> TRY IT: The listing needs restating word for word.
++++ SOURCE DATA
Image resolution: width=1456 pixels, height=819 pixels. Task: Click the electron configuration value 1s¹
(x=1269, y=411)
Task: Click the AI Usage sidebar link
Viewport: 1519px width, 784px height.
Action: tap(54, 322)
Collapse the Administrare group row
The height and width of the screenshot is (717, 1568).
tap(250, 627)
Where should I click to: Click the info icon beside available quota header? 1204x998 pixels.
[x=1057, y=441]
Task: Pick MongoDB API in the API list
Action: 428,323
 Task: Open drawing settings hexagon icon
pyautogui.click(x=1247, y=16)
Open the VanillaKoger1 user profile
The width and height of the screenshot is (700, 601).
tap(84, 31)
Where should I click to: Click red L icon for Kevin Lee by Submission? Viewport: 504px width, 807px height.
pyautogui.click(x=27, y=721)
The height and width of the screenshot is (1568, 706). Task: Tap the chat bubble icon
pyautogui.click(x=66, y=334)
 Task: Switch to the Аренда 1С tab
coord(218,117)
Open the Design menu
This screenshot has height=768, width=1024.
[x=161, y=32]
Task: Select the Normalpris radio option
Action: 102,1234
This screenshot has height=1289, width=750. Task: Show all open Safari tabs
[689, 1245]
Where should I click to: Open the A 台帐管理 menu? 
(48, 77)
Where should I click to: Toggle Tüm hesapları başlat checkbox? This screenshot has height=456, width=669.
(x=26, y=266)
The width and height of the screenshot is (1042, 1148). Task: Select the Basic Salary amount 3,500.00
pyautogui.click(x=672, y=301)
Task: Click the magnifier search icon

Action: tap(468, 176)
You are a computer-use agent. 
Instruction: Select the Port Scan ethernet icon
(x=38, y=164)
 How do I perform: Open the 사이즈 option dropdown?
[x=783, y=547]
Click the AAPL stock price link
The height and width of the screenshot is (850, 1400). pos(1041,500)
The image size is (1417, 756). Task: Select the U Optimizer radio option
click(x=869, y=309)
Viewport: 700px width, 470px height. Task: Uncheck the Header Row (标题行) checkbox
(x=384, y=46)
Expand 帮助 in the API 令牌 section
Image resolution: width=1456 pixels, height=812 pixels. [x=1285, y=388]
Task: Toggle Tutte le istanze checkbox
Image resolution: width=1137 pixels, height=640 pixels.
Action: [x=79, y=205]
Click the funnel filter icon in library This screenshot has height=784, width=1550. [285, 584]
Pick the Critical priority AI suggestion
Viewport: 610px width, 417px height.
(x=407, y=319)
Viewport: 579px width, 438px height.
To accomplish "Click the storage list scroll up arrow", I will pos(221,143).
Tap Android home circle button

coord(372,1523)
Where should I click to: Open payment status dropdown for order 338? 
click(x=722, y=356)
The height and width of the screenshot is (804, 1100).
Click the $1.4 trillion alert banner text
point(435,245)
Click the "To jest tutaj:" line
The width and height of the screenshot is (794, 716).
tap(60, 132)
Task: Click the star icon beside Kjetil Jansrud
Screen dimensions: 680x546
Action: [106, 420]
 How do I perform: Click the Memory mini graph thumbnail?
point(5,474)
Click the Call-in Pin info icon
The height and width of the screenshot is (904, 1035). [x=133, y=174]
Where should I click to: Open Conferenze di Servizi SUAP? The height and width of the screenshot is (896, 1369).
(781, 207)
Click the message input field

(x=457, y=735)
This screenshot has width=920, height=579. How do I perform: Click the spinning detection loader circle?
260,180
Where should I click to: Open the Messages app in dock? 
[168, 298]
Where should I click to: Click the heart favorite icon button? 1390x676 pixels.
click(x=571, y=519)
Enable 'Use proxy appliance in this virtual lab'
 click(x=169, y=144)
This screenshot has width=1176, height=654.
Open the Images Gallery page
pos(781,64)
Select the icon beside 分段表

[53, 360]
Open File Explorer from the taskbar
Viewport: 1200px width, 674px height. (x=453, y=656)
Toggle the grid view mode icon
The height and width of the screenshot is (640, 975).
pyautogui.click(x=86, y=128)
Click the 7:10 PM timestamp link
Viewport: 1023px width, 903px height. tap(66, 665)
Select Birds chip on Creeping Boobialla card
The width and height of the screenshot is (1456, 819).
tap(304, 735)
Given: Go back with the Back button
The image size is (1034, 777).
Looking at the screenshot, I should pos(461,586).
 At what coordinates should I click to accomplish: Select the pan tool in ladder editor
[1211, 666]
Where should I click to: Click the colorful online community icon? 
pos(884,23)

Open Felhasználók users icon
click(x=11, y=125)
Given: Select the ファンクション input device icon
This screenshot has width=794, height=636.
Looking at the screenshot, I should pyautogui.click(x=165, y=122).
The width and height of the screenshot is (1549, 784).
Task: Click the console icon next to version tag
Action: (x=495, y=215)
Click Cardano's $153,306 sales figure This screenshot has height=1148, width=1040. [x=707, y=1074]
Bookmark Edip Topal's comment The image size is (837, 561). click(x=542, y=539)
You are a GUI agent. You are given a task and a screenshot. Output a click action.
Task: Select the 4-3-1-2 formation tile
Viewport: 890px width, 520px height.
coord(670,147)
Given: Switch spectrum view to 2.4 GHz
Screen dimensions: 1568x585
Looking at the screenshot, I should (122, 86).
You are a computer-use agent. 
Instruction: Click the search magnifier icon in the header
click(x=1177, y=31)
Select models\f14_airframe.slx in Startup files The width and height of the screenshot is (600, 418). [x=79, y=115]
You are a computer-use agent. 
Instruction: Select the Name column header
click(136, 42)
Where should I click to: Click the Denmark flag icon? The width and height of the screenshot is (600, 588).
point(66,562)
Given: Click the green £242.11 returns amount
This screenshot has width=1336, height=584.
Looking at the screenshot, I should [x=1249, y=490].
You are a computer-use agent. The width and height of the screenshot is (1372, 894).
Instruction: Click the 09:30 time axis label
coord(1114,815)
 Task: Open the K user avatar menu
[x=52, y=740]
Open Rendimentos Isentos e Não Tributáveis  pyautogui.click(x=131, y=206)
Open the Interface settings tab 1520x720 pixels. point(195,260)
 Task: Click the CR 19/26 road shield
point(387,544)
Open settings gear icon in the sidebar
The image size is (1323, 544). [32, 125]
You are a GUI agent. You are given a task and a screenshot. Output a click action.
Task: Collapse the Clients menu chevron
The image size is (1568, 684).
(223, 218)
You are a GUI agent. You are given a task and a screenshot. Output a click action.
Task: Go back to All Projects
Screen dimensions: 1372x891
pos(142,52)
++++++++
> REPLY TO THE TASK:
Image resolution: width=1456 pixels, height=819 pixels. Task: Click the electron configuration value 1s¹
(x=1269, y=411)
Task: Click the AI Usage sidebar link
Viewport: 1519px width, 784px height.
Action: tap(54, 322)
Collapse the Administrare group row
The height and width of the screenshot is (717, 1568).
tap(250, 627)
Where should I click to: Click the info icon beside available quota header? 1204x998 pixels.
[x=1057, y=441]
Task: Pick MongoDB API in the API list
Action: 428,323
 Task: Open drawing settings hexagon icon
pyautogui.click(x=1247, y=16)
Open the VanillaKoger1 user profile
The width and height of the screenshot is (700, 601).
tap(84, 31)
Where should I click to: Click red L icon for Kevin Lee by Submission? Viewport: 504px width, 807px height.
pyautogui.click(x=27, y=721)
The height and width of the screenshot is (1568, 706). Task: Tap the chat bubble icon
pyautogui.click(x=66, y=334)
 Task: Switch to the Аренда 1С tab
coord(218,117)
Open the Design menu
This screenshot has height=768, width=1024.
[x=161, y=32]
Task: Select the Normalpris radio option
Action: 102,1234
This screenshot has height=1289, width=750. Task: Show all open Safari tabs
[689, 1245]
Where should I click to: Open the A 台帐管理 menu? 
(48, 77)
Where should I click to: Toggle Tüm hesapları başlat checkbox? This screenshot has height=456, width=669.
(x=26, y=266)
The width and height of the screenshot is (1042, 1148). Task: Select the Basic Salary amount 3,500.00
pyautogui.click(x=672, y=301)
Task: Click the magnifier search icon

Action: tap(468, 176)
You are a computer-use agent. 
Instruction: Select the Port Scan ethernet icon
(x=38, y=164)
 How do I perform: Open the 사이즈 option dropdown?
[x=783, y=547]
Click the AAPL stock price link
The height and width of the screenshot is (850, 1400). pos(1041,500)
The image size is (1417, 756). Task: Select the U Optimizer radio option
click(x=869, y=309)
Viewport: 700px width, 470px height. Task: Uncheck the Header Row (标题行) checkbox
(x=384, y=46)
Expand 帮助 in the API 令牌 section
Image resolution: width=1456 pixels, height=812 pixels. [x=1285, y=388]
Task: Toggle Tutte le istanze checkbox
Image resolution: width=1137 pixels, height=640 pixels.
Action: [x=79, y=205]
Click the funnel filter icon in library This screenshot has height=784, width=1550. [285, 584]
Pick the Critical priority AI suggestion
Viewport: 610px width, 417px height.
(x=407, y=319)
Viewport: 579px width, 438px height.
To accomplish "Click the storage list scroll up arrow", I will pos(221,143).
Tap Android home circle button

coord(372,1523)
Where should I click to: Open payment status dropdown for order 338? 
click(x=722, y=356)
The height and width of the screenshot is (804, 1100).
Click the $1.4 trillion alert banner text
point(435,245)
Click the "To jest tutaj:" line
The width and height of the screenshot is (794, 716).
tap(60, 132)
Task: Click the star icon beside Kjetil Jansrud
Screen dimensions: 680x546
Action: [106, 420]
 How do I perform: Click the Memory mini graph thumbnail?
point(5,474)
Click the Call-in Pin info icon
The height and width of the screenshot is (904, 1035). [x=133, y=174]
Where should I click to: Open Conferenze di Servizi SUAP? The height and width of the screenshot is (896, 1369).
(781, 207)
Click the message input field

(x=457, y=735)
This screenshot has width=920, height=579. How do I perform: Click the spinning detection loader circle?
260,180
Where should I click to: Open the Messages app in dock? 
[168, 298]
Where should I click to: Click the heart favorite icon button? 1390x676 pixels.
click(x=571, y=519)
Enable 'Use proxy appliance in this virtual lab'
 click(x=169, y=144)
This screenshot has width=1176, height=654.
Open the Images Gallery page
pos(781,64)
Select the icon beside 分段表

[53, 360]
Open File Explorer from the taskbar
Viewport: 1200px width, 674px height. (x=453, y=656)
Toggle the grid view mode icon
The height and width of the screenshot is (640, 975).
pyautogui.click(x=86, y=128)
Click the 7:10 PM timestamp link
Viewport: 1023px width, 903px height. tap(66, 665)
Select Birds chip on Creeping Boobialla card
The width and height of the screenshot is (1456, 819).
tap(304, 735)
Given: Go back with the Back button
The image size is (1034, 777).
Looking at the screenshot, I should pos(461,586).
 At what coordinates should I click to accomplish: Select the pan tool in ladder editor
[1211, 666]
Where should I click to: Click the colorful online community icon? 
pos(884,23)

Open Felhasználók users icon
click(x=11, y=125)
Given: Select the ファンクション input device icon
This screenshot has width=794, height=636.
Looking at the screenshot, I should pyautogui.click(x=165, y=122).
The width and height of the screenshot is (1549, 784).
Task: Click the console icon next to version tag
Action: (x=495, y=215)
Click Cardano's $153,306 sales figure This screenshot has height=1148, width=1040. [x=707, y=1074]
Bookmark Edip Topal's comment The image size is (837, 561). click(x=542, y=539)
You are a GUI agent. You are given a task and a screenshot. Output a click action.
Task: Select the 4-3-1-2 formation tile
Viewport: 890px width, 520px height.
coord(670,147)
Given: Switch spectrum view to 2.4 GHz
Screen dimensions: 1568x585
Looking at the screenshot, I should (122, 86).
You are a computer-use agent. 
Instruction: Click the search magnifier icon in the header
click(x=1177, y=31)
Select models\f14_airframe.slx in Startup files The width and height of the screenshot is (600, 418). [x=79, y=115]
You are a computer-use agent. 
Instruction: Select the Name column header
click(136, 42)
Where should I click to: Click the Denmark flag icon? The width and height of the screenshot is (600, 588).
point(66,562)
Given: Click the green £242.11 returns amount
This screenshot has width=1336, height=584.
Looking at the screenshot, I should [x=1249, y=490].
You are a computer-use agent. The width and height of the screenshot is (1372, 894).
Instruction: Click the 09:30 time axis label
coord(1114,815)
 Task: Open the K user avatar menu
[x=52, y=740]
Open Rendimentos Isentos e Não Tributáveis  pyautogui.click(x=131, y=206)
Open the Interface settings tab 1520x720 pixels. point(195,260)
 Task: Click the CR 19/26 road shield
point(387,544)
Open settings gear icon in the sidebar
The image size is (1323, 544). [32, 125]
You are a GUI agent. You are given a task and a screenshot. Output a click action.
Task: Collapse the Clients menu chevron
The image size is (1568, 684).
(223, 218)
You are a GUI agent. You are given a task and a screenshot. Output a click action.
Task: Go back to All Projects
Screen dimensions: 1372x891
pos(142,52)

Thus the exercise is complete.